Red Clover Tea: Phytoestrogens, Fertility, and Menopause

Red clover, scientific name Trifolium pretense, is a well-grown “weed” first brought to North America by European colonizers. Today, red clover grows just about everywhere— from fields, to roadsides, and backyard. Red clover thrives most prominently from the month May until September.

A perennial herb in the pea family, red clover physically consists of a long taproot that rises up to a slender stem that is both hollow and hairy at the same time. The plant blossom surface consists of two leaflets and a delightful patch of purplish pink petals. It is the flowering head of the plant that the red clover is sweetest and healthiest.
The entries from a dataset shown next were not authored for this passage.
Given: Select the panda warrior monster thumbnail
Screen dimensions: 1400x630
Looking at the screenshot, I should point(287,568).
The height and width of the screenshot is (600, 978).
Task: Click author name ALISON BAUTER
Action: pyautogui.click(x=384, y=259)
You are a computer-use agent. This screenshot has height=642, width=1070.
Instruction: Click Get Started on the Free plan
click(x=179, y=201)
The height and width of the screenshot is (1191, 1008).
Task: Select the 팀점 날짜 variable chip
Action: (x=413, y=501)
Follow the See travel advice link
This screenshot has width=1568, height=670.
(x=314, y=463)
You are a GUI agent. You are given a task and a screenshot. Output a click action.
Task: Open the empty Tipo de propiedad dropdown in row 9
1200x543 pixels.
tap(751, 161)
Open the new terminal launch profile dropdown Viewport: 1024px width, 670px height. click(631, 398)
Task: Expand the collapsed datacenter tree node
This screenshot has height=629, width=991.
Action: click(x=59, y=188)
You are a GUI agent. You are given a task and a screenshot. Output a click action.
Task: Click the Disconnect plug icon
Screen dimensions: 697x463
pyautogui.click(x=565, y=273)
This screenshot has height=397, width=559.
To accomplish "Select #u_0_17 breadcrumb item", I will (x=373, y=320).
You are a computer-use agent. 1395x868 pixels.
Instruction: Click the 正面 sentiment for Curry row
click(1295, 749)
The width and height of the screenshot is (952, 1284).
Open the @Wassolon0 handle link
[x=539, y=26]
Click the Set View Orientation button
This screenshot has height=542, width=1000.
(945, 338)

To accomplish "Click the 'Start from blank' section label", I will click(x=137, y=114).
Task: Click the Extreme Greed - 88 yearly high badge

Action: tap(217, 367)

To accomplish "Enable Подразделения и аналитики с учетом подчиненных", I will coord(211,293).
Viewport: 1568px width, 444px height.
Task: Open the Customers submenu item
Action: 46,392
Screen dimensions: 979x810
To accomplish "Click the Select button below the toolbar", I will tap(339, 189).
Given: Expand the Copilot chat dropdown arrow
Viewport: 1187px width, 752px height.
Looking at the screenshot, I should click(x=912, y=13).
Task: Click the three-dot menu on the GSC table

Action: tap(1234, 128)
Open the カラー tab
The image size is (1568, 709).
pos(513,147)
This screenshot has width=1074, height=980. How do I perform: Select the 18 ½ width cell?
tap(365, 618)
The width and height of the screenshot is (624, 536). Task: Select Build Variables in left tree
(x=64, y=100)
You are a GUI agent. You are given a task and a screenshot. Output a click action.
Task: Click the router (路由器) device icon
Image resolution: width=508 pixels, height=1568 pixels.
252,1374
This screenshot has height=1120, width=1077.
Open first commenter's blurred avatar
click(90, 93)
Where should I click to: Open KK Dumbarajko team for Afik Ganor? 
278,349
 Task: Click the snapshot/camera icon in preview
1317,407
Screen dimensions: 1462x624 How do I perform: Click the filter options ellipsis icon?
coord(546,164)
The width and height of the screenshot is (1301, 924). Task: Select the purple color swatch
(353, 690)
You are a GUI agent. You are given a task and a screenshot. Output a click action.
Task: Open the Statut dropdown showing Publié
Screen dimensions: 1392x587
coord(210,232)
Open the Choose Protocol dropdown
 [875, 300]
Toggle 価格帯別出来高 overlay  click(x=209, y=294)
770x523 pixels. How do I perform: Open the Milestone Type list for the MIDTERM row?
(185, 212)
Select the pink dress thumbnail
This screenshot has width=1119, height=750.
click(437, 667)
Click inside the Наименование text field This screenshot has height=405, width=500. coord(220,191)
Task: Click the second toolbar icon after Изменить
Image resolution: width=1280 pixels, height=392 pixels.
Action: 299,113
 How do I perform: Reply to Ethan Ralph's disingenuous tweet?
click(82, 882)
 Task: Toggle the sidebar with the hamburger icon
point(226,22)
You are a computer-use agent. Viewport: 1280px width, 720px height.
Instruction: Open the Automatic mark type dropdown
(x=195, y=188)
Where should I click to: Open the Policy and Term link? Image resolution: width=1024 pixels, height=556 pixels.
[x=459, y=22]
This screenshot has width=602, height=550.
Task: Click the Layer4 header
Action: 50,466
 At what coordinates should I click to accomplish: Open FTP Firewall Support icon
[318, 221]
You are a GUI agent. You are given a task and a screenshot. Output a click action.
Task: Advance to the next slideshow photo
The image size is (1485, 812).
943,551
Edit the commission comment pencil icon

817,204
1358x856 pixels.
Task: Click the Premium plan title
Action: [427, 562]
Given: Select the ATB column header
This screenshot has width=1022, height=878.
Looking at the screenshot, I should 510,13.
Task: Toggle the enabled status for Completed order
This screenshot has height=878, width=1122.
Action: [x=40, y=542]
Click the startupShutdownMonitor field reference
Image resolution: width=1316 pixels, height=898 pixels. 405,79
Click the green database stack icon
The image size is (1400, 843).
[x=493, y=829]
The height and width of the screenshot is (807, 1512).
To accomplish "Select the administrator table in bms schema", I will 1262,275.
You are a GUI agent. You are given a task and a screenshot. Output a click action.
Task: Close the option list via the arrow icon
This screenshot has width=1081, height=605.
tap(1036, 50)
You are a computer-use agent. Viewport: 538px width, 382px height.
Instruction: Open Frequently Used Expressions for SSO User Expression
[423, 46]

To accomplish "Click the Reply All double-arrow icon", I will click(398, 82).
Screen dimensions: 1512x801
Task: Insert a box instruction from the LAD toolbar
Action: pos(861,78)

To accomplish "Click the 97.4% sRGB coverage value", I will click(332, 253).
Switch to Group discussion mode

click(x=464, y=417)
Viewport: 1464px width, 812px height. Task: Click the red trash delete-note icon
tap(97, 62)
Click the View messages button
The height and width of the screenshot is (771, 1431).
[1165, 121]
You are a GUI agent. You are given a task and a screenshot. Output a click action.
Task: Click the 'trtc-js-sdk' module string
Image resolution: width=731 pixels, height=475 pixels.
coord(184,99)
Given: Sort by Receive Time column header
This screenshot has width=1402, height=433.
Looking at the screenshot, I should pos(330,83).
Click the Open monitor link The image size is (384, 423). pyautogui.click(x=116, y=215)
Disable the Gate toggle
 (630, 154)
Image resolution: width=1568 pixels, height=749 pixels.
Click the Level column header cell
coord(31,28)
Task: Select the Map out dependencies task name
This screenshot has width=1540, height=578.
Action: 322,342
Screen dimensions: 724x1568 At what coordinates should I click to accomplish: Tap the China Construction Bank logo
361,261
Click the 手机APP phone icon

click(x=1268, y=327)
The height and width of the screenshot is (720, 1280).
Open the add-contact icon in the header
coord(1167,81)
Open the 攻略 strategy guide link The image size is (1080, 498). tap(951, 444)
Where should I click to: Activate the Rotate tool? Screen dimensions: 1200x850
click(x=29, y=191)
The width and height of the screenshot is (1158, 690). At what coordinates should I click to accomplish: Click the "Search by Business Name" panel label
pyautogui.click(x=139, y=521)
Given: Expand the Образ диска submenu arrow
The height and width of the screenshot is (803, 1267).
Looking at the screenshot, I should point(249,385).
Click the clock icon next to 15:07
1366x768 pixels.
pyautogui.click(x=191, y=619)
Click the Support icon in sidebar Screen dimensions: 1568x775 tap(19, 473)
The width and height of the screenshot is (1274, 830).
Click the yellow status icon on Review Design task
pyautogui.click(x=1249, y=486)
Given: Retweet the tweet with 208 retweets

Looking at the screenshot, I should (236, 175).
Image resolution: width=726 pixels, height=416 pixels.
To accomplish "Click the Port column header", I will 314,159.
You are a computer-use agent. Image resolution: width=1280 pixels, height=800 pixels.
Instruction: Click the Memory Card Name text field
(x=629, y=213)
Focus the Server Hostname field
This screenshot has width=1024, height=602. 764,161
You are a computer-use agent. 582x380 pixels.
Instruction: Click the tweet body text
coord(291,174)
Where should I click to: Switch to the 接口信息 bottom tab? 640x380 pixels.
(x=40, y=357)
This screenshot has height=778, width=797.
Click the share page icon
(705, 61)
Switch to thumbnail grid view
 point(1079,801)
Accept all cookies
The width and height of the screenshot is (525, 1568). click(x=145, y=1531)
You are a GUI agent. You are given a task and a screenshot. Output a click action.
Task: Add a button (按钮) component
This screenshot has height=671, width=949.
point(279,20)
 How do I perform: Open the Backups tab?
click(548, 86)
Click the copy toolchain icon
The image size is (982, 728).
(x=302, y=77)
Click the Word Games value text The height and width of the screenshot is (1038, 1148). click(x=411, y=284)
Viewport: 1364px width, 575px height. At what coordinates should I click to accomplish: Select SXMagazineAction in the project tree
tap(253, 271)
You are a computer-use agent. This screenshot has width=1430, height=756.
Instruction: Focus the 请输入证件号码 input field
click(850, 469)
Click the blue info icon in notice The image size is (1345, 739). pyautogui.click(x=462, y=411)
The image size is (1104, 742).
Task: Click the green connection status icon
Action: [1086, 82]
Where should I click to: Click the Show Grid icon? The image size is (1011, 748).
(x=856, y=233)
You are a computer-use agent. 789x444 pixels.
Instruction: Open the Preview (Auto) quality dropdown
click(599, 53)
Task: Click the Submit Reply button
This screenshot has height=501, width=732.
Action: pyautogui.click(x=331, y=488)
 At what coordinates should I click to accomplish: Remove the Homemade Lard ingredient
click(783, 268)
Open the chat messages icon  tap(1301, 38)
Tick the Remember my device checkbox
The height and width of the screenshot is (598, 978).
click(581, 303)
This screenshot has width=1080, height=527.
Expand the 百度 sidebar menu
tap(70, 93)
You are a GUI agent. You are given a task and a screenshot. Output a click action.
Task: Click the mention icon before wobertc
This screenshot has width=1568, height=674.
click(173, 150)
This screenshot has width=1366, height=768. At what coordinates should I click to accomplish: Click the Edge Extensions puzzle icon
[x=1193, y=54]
Organic Red Clover Tea And Its Health Benefits

Red clover extract has long been recognized as a blood purifier. Concoctions derived from red clover, such as red clover tea, is being enjoyed by tea drinkers all around the world for its pleasantly sweet flavor, and its natural ability to calm and quiet the nerves. Red clover is known be a nutritional goldmine, packed with calcium, magnesium, phosphorus, potassium, thiamine, and vitamin C, among others.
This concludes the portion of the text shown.